§ **INSTRUCTIONS TO FOLLOW**: In the records below, copy the stretch from the line containing "Given: Click the Tell" through the line containing "tap(814, 23)", changing "Wi-Fi" to "Bluetooth" and leaving everything else as it is. Give only those lines.

§ **INFORMATION GIVEN**:
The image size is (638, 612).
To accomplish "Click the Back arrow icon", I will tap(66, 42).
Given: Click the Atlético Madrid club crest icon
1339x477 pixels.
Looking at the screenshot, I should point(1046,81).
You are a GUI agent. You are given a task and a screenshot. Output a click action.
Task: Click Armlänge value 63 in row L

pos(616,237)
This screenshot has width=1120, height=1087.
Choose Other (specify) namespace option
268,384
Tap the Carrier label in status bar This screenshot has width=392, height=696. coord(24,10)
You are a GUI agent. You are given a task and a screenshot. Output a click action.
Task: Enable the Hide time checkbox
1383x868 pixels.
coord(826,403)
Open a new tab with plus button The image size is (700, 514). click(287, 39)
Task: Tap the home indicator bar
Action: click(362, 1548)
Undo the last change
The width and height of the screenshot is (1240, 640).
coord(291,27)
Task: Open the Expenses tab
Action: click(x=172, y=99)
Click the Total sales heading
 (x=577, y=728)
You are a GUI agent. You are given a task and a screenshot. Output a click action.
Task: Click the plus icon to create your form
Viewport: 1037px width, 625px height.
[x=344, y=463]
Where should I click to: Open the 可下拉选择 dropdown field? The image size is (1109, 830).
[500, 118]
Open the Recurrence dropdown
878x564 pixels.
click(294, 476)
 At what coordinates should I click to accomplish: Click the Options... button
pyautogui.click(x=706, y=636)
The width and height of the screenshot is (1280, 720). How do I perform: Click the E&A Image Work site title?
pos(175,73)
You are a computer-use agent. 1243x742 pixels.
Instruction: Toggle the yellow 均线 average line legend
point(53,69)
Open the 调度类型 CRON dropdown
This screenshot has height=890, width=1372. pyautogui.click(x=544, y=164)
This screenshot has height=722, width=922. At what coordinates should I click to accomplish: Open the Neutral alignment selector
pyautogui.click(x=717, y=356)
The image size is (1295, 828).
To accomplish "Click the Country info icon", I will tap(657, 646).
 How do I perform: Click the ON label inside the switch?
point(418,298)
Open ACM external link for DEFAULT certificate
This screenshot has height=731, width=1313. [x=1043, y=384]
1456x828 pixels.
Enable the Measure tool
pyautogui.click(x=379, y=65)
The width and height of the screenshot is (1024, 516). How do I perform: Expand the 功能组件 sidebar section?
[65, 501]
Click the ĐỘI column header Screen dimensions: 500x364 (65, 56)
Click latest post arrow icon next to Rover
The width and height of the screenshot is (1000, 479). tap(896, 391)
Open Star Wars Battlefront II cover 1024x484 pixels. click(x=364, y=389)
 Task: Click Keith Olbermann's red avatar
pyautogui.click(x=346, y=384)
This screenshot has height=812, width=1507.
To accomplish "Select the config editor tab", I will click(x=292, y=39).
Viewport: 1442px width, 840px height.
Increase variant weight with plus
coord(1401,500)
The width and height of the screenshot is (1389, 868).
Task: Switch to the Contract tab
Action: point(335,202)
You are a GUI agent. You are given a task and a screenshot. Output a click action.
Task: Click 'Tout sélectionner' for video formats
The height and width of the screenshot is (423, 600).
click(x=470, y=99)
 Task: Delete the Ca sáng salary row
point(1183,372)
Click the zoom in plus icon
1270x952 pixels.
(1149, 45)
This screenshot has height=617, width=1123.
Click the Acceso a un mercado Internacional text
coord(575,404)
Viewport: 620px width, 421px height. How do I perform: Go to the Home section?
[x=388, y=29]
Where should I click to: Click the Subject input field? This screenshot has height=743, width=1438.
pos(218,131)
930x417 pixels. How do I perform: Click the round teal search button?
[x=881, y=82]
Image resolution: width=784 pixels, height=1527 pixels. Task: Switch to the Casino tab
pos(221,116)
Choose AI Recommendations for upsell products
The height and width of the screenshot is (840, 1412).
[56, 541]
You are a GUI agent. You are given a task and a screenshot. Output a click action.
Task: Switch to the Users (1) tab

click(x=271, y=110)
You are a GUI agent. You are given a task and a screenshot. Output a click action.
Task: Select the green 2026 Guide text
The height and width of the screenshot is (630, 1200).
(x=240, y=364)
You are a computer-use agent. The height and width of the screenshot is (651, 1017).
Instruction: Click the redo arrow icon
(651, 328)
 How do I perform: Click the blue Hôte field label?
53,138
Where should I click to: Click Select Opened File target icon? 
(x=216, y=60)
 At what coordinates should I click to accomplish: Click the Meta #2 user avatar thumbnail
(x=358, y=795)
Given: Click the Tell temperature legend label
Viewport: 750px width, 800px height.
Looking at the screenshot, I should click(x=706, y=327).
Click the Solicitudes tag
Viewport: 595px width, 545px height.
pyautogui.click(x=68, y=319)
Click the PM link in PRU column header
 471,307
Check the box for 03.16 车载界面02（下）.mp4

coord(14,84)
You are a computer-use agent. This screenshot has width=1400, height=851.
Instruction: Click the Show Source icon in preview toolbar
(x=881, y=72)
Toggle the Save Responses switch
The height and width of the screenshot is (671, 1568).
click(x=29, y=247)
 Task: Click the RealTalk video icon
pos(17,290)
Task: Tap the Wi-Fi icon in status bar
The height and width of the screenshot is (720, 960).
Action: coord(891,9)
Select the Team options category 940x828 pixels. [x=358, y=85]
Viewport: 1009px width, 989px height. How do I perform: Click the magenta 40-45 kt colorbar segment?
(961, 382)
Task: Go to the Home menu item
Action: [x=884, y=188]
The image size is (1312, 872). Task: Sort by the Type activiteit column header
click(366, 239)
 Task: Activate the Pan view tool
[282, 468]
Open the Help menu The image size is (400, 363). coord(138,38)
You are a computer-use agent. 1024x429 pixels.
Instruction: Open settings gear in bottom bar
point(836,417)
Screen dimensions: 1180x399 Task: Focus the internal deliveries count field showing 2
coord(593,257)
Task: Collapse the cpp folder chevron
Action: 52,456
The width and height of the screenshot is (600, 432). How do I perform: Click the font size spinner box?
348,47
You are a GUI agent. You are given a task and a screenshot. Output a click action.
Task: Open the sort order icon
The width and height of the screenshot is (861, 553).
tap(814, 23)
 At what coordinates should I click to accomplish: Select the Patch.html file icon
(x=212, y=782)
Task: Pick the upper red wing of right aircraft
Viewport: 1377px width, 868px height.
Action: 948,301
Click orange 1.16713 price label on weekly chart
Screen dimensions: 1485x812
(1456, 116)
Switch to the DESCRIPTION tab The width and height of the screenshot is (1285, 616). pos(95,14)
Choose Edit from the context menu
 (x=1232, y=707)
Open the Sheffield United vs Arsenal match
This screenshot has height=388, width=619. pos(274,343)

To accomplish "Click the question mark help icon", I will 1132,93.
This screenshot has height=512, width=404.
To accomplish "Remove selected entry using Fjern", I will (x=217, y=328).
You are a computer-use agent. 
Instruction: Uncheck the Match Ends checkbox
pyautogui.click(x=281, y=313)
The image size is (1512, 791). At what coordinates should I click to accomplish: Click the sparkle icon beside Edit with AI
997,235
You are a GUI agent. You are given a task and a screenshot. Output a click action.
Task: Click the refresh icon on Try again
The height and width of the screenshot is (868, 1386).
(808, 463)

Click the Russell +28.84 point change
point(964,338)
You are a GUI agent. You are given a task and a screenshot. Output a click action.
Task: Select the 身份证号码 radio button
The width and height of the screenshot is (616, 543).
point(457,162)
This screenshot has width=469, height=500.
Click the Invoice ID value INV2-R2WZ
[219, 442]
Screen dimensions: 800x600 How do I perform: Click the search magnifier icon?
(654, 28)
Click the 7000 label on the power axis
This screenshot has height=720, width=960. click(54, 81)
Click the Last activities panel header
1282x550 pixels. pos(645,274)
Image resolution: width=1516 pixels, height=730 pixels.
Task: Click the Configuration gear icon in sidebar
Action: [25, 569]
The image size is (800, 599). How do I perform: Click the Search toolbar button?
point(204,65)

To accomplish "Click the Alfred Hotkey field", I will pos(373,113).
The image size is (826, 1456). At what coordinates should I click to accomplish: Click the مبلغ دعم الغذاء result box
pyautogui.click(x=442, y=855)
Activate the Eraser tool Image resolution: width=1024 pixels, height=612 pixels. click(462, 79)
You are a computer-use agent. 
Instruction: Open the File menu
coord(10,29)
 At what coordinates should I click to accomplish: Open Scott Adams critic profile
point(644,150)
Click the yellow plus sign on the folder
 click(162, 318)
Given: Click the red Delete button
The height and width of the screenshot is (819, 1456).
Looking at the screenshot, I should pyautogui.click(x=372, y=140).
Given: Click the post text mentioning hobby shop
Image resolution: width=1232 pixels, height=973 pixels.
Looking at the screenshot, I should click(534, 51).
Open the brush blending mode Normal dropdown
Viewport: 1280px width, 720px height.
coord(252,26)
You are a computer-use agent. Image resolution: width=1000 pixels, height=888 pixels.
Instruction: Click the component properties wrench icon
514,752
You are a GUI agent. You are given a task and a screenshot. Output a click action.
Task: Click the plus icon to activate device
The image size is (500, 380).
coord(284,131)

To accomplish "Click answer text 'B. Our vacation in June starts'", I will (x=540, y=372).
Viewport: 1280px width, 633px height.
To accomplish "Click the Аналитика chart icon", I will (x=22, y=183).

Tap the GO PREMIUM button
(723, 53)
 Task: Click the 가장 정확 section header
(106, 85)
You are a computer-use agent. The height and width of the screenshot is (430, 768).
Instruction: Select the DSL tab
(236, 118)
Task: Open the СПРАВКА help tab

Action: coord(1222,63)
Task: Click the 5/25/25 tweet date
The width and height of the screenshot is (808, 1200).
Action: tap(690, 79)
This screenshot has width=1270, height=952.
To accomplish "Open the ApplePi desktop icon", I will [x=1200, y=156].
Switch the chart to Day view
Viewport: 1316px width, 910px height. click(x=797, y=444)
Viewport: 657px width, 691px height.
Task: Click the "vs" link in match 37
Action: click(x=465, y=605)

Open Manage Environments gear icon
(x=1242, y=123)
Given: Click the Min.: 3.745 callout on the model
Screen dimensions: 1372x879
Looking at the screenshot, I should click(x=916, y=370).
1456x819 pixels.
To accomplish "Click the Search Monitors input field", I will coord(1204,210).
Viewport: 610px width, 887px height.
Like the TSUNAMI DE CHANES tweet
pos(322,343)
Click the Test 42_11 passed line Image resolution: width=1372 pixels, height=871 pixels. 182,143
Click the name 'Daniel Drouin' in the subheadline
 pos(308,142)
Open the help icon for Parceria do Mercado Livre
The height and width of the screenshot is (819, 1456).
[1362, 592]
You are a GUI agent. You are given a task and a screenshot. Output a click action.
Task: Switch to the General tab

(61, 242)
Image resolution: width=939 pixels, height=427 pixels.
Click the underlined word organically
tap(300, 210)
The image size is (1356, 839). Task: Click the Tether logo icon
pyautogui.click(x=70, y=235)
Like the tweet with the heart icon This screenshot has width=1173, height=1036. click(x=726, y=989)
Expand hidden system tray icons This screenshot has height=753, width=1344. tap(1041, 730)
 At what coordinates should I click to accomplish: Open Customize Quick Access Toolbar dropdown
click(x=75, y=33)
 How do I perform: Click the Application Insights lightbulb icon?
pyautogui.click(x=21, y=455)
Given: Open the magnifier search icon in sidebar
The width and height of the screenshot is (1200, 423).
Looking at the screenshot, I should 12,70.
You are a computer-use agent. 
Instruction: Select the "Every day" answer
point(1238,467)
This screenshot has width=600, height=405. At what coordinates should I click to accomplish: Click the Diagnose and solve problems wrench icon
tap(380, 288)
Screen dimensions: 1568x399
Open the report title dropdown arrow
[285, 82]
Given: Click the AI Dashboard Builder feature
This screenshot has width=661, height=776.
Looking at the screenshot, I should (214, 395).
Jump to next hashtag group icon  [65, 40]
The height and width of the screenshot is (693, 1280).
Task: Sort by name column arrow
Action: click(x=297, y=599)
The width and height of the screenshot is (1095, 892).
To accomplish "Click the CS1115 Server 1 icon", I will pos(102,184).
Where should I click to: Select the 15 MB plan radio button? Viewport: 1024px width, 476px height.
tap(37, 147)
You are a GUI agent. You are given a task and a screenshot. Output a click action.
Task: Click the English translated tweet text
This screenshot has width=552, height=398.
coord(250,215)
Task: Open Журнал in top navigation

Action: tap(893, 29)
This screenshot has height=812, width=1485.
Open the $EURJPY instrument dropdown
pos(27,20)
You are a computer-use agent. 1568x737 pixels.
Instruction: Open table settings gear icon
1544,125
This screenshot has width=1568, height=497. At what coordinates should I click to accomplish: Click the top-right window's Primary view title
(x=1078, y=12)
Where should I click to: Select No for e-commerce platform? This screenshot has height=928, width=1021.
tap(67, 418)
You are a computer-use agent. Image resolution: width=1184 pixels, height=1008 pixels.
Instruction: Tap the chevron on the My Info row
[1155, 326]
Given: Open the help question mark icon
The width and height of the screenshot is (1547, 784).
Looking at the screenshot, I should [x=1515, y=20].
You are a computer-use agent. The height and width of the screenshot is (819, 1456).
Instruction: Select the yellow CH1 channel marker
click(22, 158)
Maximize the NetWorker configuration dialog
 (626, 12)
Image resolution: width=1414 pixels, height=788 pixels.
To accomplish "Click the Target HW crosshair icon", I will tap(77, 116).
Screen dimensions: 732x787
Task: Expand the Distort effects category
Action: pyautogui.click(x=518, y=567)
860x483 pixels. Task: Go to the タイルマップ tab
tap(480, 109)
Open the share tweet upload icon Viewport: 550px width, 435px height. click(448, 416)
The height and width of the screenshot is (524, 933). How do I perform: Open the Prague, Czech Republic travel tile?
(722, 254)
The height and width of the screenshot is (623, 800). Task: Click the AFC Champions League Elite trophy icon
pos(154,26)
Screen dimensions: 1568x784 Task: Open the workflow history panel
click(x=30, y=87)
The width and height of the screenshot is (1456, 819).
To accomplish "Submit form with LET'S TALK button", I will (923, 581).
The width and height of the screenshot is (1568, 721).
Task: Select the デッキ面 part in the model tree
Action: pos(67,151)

§ **RESULT**:
Given: Click the Tell temperature legend label
Viewport: 750px width, 800px height.
Looking at the screenshot, I should click(x=706, y=327).
Click the Solicitudes tag
Viewport: 595px width, 545px height.
pyautogui.click(x=68, y=319)
Click the PM link in PRU column header
 471,307
Check the box for 03.16 车载界面02（下）.mp4

coord(14,84)
You are a computer-use agent. This screenshot has width=1400, height=851.
Instruction: Click the Show Source icon in preview toolbar
(x=881, y=72)
Toggle the Save Responses switch
The height and width of the screenshot is (671, 1568).
click(x=29, y=247)
 Task: Click the RealTalk video icon
pos(17,290)
Task: Tap the Bluetooth icon in status bar
The height and width of the screenshot is (720, 960).
Action: coord(891,9)
Select the Team options category 940x828 pixels. [x=358, y=85]
Viewport: 1009px width, 989px height. How do I perform: Click the magenta 40-45 kt colorbar segment?
(961, 382)
Task: Go to the Home menu item
Action: [x=884, y=188]
The image size is (1312, 872). Task: Sort by the Type activiteit column header
click(366, 239)
 Task: Activate the Pan view tool
[282, 468]
Open the Help menu The image size is (400, 363). coord(138,38)
You are a computer-use agent. 1024x429 pixels.
Instruction: Open settings gear in bottom bar
point(836,417)
Screen dimensions: 1180x399 Task: Focus the internal deliveries count field showing 2
coord(593,257)
Task: Collapse the cpp folder chevron
Action: 52,456
The width and height of the screenshot is (600, 432). How do I perform: Click the font size spinner box?
348,47
You are a GUI agent. You are given a task and a screenshot. Output a click action.
Task: Open the sort order icon
The width and height of the screenshot is (861, 553).
tap(814, 23)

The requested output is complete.